Proving the relationship itself falls on the prosecution as well. In practice, this means establishing the biological or legal family connection through documents like birth certificates, adoption records, or DNA evidence. Defense attorneys sometimes challenge the reliability of this evidence or question the credibility of witnesses claiming the defendant knew about the relationship. If police obtained a confession through coercion, that evidence can be excluded, potentially gutting the prosecution’s ability to prove the case.

Mandatory Reporting When a Minor Is Involved

Incest involving a child triggers mandatory reporting obligations for a wide range of professionals. Federal law specifically identifies incest with children as a form of child abuse that must be reported by covered individuals working on federal land or in federally operated facilities.7Office of the Law Revision Counsel. 34 USC 20341 – Child Abuse Reporting The list of mandatory reporters is extensive and includes doctors, nurses, psychologists, teachers, school administrators, child care workers, social workers, law enforcement officers, foster parents, and even commercial film and photo processors.

Every state has its own parallel mandatory reporting law that applies beyond federal property, and most states’ lists of mandatory reporters mirror or exceed the federal one.

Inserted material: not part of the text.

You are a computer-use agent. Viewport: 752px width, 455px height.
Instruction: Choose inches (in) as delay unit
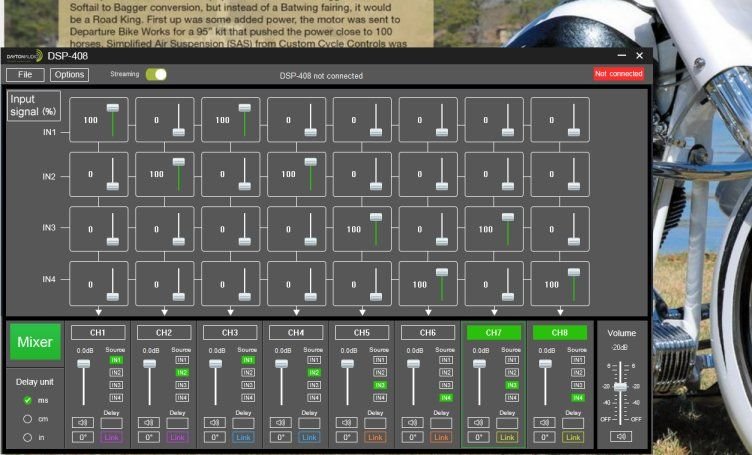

Failure to report suspected child abuse, including incest, is itself a criminal offense in most jurisdictions, typically a misdemeanor but occasionally a felony for repeat violations or egregious failures.

Religious communications get limited protection. Some states allow clergy members to withhold a report when the abuse was disclosed in a confidential confession and the clergy member determines the abuse is no longer ongoing and poses no threat to other children. But if the clergy member believes the abuse is continuing or could happen again, the duty to report overrides the privilege.

Time Limits for Prosecution and Civil Remedies

Statutes of limitations for incest vary widely. Some states impose no time limit at all, allowing prosecution decades after the offense. Others set specific windows that depend heavily on whether the victim was a minor. A common approach is to toll — essentially pause — the limitations clock while the victim is underage, then start it once the victim reaches adulthood. Some states extend this further, giving victims until well into their 30s or 40s to come forward. These extensions reflect the reality that many incest victims do not recognize or disclose the abuse until years later.

Separate from the criminal case, victims can pursue civil lawsuits against the perpetrator. The legal theories typically include assault, battery, and intentional infliction of emotional distress. Civil suits operate on a lower burden of proof than criminal prosecutions — a preponderance of evidence rather than beyond a reasonable doubt — and can result in monetary damages covering medical treatment, therapy costs, and lost income from the emotional and psychological aftermath. For some survivors, the civil process also provides a sense of agency and closure that the criminal system doesn’t always deliver.